Without getting into details of the fields used in the challenge header WWW-Authenticate and response header Authorization, we note that the challenge includes a nonce value, something that changes with time, and the response is a one-way hash (using MD5 algorithm) of the username, the password, the given nonce value, the HTTP method and requested URI. On receiving a request with such an Authorization header, the server computes the one-way hash using the password stored in its user account system and matches it with the hash value of the request for validation.
As you can see, this mechanism avoids transmission of the password in clear-text.
The realm attribute has the same meaning as in Basic Authentication and is used to partition the URI space into multiple authentication zones. In fact, the browser treats Digest Authentication in a manner similar to Basic Authentication in many other ways also. These include prompting the user with the browser generated login panel and caching of the username and password for the life of the browser execution.
The use of the request URI and nonce value in computing the hash provides protection against replay attacks. A server would be able to detect if a third party captures the request and tries to issue the captured request at a later point in time or for another request URI.
FORM-Based Authentication Scheme
As we mentioned earlier, in a FORM-based authentication scheme, username and password are transmitted in clear text, as part of the HTTP POST request body. This makes it vulnerable to the same snooping attacks as the Basic Authentication. However, if snooping could be avoided by some other means, say by encrypting the transmitted data, as is the case when HTTP traffic flows over SSL, then this mechanism is quite safe.
In fact, FORM-based authentication over SSL is quite popular for a number of reasons:
The application can control the look and feel of the login window.

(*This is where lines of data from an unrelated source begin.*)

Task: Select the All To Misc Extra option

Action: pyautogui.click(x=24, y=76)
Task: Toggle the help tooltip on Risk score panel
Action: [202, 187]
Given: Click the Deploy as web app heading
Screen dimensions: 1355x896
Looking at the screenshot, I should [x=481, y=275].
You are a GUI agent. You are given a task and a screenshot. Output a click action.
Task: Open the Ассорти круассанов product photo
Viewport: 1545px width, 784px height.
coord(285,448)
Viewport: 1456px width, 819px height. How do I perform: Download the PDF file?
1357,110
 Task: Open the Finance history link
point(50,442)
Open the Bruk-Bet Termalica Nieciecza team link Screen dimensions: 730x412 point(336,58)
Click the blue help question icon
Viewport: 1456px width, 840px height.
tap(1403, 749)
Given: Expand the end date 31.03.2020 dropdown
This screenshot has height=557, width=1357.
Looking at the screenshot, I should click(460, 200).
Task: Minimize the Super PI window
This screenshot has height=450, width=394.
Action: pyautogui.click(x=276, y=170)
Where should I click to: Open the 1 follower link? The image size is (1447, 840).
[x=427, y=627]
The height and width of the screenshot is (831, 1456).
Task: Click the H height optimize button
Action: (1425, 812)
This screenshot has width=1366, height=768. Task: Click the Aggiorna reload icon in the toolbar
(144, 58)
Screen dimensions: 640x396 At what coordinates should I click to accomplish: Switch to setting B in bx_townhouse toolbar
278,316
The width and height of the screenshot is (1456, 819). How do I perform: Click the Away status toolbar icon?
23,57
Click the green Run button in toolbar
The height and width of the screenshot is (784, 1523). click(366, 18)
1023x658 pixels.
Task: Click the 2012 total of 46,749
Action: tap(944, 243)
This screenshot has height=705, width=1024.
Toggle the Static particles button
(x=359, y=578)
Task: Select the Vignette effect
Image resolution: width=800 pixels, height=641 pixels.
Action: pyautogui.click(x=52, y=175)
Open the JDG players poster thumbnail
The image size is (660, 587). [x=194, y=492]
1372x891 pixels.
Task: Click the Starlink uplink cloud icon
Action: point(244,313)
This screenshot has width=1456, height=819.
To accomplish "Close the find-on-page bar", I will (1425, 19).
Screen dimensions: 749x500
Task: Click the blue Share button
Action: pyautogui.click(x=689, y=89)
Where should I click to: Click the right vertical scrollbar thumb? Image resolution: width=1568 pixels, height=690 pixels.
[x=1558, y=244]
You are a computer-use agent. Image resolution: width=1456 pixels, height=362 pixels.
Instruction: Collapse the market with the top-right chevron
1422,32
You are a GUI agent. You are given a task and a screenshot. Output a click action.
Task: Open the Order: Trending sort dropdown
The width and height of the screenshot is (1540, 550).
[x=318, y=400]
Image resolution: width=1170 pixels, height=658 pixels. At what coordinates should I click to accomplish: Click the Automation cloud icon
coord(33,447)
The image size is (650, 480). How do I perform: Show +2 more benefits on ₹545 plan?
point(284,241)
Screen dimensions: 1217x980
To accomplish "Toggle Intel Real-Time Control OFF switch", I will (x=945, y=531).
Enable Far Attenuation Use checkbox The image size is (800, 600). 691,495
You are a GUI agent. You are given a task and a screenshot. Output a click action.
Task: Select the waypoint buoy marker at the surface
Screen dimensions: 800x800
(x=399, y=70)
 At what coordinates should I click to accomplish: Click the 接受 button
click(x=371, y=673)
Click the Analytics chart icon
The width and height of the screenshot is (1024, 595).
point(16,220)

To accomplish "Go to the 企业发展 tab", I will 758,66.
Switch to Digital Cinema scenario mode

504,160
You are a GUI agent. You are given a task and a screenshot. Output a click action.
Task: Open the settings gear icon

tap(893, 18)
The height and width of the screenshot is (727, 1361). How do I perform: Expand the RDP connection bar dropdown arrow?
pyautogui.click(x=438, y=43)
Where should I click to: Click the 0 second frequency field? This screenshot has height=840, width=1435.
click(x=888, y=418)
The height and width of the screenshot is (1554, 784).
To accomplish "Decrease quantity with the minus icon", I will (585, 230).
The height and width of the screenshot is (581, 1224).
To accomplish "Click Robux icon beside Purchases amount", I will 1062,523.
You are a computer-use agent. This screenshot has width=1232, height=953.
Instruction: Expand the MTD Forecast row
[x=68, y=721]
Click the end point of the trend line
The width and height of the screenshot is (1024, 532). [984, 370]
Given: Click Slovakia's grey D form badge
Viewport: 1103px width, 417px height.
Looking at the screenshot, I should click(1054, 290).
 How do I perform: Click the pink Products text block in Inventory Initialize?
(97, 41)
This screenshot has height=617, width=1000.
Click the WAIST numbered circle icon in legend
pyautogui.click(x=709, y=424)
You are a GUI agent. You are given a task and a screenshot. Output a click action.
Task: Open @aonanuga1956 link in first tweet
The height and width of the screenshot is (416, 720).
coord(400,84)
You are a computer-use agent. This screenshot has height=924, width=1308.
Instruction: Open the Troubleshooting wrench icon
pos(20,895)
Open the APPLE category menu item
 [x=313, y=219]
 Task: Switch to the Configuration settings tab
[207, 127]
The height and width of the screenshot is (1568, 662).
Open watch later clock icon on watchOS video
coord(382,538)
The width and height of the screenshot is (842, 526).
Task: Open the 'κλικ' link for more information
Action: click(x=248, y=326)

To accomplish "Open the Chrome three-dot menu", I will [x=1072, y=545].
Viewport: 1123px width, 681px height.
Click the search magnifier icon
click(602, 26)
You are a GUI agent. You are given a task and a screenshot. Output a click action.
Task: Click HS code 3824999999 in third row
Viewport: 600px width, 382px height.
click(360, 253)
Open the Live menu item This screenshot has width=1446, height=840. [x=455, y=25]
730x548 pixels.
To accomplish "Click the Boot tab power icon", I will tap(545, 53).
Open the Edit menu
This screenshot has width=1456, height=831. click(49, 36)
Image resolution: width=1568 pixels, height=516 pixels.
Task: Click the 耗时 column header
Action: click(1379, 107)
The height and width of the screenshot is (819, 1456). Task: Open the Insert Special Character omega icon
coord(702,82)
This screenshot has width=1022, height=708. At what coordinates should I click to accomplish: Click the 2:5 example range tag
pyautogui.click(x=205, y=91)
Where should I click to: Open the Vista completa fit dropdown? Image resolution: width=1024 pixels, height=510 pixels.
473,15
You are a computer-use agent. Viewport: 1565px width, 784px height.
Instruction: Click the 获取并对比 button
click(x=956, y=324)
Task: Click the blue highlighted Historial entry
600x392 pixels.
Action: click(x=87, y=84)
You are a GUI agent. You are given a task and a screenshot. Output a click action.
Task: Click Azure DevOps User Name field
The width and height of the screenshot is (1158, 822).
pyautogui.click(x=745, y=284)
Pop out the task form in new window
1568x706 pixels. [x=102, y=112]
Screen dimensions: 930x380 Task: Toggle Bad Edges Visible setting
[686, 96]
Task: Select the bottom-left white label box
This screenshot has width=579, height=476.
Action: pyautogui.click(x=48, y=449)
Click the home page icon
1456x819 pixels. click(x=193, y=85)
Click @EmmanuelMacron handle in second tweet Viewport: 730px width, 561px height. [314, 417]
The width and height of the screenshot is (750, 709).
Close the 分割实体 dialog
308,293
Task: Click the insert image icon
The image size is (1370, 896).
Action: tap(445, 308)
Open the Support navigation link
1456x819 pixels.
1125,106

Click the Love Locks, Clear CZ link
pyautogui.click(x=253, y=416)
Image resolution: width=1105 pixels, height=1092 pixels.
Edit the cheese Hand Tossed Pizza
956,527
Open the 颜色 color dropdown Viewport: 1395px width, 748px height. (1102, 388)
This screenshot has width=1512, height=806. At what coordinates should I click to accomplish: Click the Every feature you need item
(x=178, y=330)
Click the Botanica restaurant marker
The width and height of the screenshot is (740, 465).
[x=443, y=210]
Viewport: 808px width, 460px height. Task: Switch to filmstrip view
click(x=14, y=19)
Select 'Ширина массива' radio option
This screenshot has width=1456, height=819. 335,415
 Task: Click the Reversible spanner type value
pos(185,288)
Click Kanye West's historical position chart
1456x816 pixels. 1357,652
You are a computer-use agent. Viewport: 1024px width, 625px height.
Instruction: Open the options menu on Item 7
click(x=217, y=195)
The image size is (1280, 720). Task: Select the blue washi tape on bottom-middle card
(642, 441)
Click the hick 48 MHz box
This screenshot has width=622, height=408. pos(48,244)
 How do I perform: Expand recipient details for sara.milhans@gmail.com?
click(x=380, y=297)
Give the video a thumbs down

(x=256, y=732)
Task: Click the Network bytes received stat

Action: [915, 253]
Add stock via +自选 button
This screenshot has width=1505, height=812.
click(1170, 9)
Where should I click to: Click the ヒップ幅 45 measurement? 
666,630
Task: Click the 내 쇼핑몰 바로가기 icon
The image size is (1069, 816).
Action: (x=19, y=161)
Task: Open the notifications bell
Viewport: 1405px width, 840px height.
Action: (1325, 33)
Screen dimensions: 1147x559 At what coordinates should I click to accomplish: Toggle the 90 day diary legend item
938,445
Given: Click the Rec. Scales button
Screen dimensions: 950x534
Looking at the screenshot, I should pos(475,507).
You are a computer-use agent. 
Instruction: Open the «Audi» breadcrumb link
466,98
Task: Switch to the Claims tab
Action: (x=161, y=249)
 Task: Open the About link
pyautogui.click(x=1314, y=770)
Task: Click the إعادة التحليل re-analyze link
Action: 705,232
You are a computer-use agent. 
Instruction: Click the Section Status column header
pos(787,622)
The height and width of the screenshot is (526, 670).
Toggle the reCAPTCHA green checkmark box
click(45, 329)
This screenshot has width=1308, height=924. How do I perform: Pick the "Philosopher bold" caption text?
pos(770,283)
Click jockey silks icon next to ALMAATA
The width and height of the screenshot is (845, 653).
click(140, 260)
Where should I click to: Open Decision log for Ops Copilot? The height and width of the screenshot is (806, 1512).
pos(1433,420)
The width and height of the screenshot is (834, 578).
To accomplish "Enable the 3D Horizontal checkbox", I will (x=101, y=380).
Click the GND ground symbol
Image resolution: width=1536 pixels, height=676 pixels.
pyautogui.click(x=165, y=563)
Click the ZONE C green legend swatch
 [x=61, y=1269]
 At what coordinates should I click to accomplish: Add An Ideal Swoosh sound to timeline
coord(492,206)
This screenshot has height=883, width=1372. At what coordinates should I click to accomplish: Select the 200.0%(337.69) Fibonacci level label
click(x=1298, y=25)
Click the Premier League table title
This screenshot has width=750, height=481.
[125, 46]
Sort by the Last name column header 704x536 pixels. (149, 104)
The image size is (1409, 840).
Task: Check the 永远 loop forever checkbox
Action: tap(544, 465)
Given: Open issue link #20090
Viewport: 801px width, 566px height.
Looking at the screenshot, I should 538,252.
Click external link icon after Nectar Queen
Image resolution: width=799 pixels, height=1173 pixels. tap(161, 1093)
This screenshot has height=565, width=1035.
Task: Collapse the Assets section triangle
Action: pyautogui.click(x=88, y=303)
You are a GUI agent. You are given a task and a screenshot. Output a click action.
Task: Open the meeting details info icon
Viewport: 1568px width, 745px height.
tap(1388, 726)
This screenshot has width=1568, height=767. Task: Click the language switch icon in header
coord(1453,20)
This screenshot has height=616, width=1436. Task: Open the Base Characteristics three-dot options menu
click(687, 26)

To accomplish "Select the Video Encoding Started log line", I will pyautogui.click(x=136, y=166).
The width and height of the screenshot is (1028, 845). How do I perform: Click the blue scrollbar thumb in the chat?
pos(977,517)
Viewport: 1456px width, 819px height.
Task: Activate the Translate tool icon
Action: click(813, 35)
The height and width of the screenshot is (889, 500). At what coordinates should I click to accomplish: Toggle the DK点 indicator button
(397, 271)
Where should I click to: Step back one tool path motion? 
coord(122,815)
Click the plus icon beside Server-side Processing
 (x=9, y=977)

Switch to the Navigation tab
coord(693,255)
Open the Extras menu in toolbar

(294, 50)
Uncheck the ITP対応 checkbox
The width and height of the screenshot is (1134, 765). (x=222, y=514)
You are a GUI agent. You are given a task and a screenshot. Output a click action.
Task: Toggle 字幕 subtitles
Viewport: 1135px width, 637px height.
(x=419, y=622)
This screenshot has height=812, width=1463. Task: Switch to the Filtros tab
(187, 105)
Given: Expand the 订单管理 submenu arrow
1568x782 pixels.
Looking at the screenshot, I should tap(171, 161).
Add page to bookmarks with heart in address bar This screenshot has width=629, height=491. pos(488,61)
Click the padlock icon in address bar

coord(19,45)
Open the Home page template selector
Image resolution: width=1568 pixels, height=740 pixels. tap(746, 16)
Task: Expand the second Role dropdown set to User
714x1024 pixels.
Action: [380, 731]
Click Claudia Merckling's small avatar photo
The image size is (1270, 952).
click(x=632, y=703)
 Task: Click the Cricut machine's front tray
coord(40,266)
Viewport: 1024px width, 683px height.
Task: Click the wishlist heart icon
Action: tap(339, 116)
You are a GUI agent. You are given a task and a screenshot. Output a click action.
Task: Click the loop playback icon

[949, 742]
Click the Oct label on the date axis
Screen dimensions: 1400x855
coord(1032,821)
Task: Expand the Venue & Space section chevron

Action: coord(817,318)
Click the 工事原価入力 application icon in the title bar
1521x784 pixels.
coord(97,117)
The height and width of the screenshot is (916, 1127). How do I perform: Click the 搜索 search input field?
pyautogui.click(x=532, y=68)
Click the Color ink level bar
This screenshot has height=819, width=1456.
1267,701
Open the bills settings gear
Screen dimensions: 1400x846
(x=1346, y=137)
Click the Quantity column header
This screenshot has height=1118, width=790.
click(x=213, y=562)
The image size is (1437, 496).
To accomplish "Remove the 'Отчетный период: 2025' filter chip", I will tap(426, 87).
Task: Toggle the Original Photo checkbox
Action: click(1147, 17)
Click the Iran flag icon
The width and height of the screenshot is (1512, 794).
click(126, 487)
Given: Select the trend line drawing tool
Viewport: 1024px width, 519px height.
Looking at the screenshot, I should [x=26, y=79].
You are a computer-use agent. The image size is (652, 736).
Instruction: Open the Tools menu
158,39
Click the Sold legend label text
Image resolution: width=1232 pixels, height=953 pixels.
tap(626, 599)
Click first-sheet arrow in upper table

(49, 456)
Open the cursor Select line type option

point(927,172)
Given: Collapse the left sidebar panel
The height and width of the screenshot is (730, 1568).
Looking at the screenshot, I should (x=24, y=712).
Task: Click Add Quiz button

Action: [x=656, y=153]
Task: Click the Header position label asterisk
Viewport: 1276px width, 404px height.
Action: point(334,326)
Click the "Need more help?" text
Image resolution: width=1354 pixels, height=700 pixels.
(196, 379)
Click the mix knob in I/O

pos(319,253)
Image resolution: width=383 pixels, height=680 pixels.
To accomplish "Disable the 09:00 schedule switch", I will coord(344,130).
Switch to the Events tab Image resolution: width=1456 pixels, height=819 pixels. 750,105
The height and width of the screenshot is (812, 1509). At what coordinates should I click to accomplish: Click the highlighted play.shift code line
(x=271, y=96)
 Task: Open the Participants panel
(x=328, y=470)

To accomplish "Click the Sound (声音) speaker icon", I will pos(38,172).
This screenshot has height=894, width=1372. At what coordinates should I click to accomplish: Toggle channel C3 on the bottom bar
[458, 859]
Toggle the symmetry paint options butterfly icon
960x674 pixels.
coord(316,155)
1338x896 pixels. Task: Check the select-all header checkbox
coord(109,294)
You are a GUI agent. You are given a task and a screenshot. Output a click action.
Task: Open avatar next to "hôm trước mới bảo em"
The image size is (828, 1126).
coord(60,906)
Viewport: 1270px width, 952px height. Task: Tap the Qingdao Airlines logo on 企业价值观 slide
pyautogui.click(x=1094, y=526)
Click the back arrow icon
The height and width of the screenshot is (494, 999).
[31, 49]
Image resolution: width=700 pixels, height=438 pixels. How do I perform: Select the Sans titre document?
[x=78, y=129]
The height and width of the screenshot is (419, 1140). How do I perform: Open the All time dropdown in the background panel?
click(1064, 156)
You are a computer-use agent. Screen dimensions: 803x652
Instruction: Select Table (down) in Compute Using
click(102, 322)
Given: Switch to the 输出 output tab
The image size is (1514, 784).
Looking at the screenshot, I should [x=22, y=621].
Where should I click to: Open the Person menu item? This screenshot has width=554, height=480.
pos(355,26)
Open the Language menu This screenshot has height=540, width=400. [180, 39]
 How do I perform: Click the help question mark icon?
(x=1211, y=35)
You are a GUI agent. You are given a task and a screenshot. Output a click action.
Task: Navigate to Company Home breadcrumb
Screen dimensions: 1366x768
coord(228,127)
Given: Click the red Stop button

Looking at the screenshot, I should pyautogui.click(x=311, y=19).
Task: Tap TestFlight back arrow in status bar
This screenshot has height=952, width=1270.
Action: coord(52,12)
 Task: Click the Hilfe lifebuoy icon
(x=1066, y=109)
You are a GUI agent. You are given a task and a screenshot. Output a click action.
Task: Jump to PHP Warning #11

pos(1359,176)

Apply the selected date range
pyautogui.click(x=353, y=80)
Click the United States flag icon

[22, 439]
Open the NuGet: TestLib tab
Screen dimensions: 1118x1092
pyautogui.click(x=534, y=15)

The error message, on unsuccessful login, can be customized to display a friendly message.
The application has more control over “logged in” status of the user, allowing a user to logout once the security sensitive operation is over.
The Tomcat Administration Tool uses FORM-based authentication.
Certificate-Based Authentication Scheme
Certificate-based authentication requires configuration of the server to accept HTTP requests over SSL and demand client certification during an SSL handshake. When the client is a browser, then the browser looks for a conforming X.509 certificate and private key in its certificate store. Note that these certificates are not the same ones that come bundled with the browser and are used to validate the server certificates. Only a certificate issued to an entity that possesses the corresponding private key can be used for client authentication.
The browser may prompt the user to confirm a particular certificate or to select one from multiple conforming certificates. As the certificates with the private keys are typically password protected, the user will have to supply the certificate password as well.
This scheme is the strongest of all the authentication schemes discussed here but is rarely used in Web applications, due to the complexity involved in obtaining and managing personal certificates.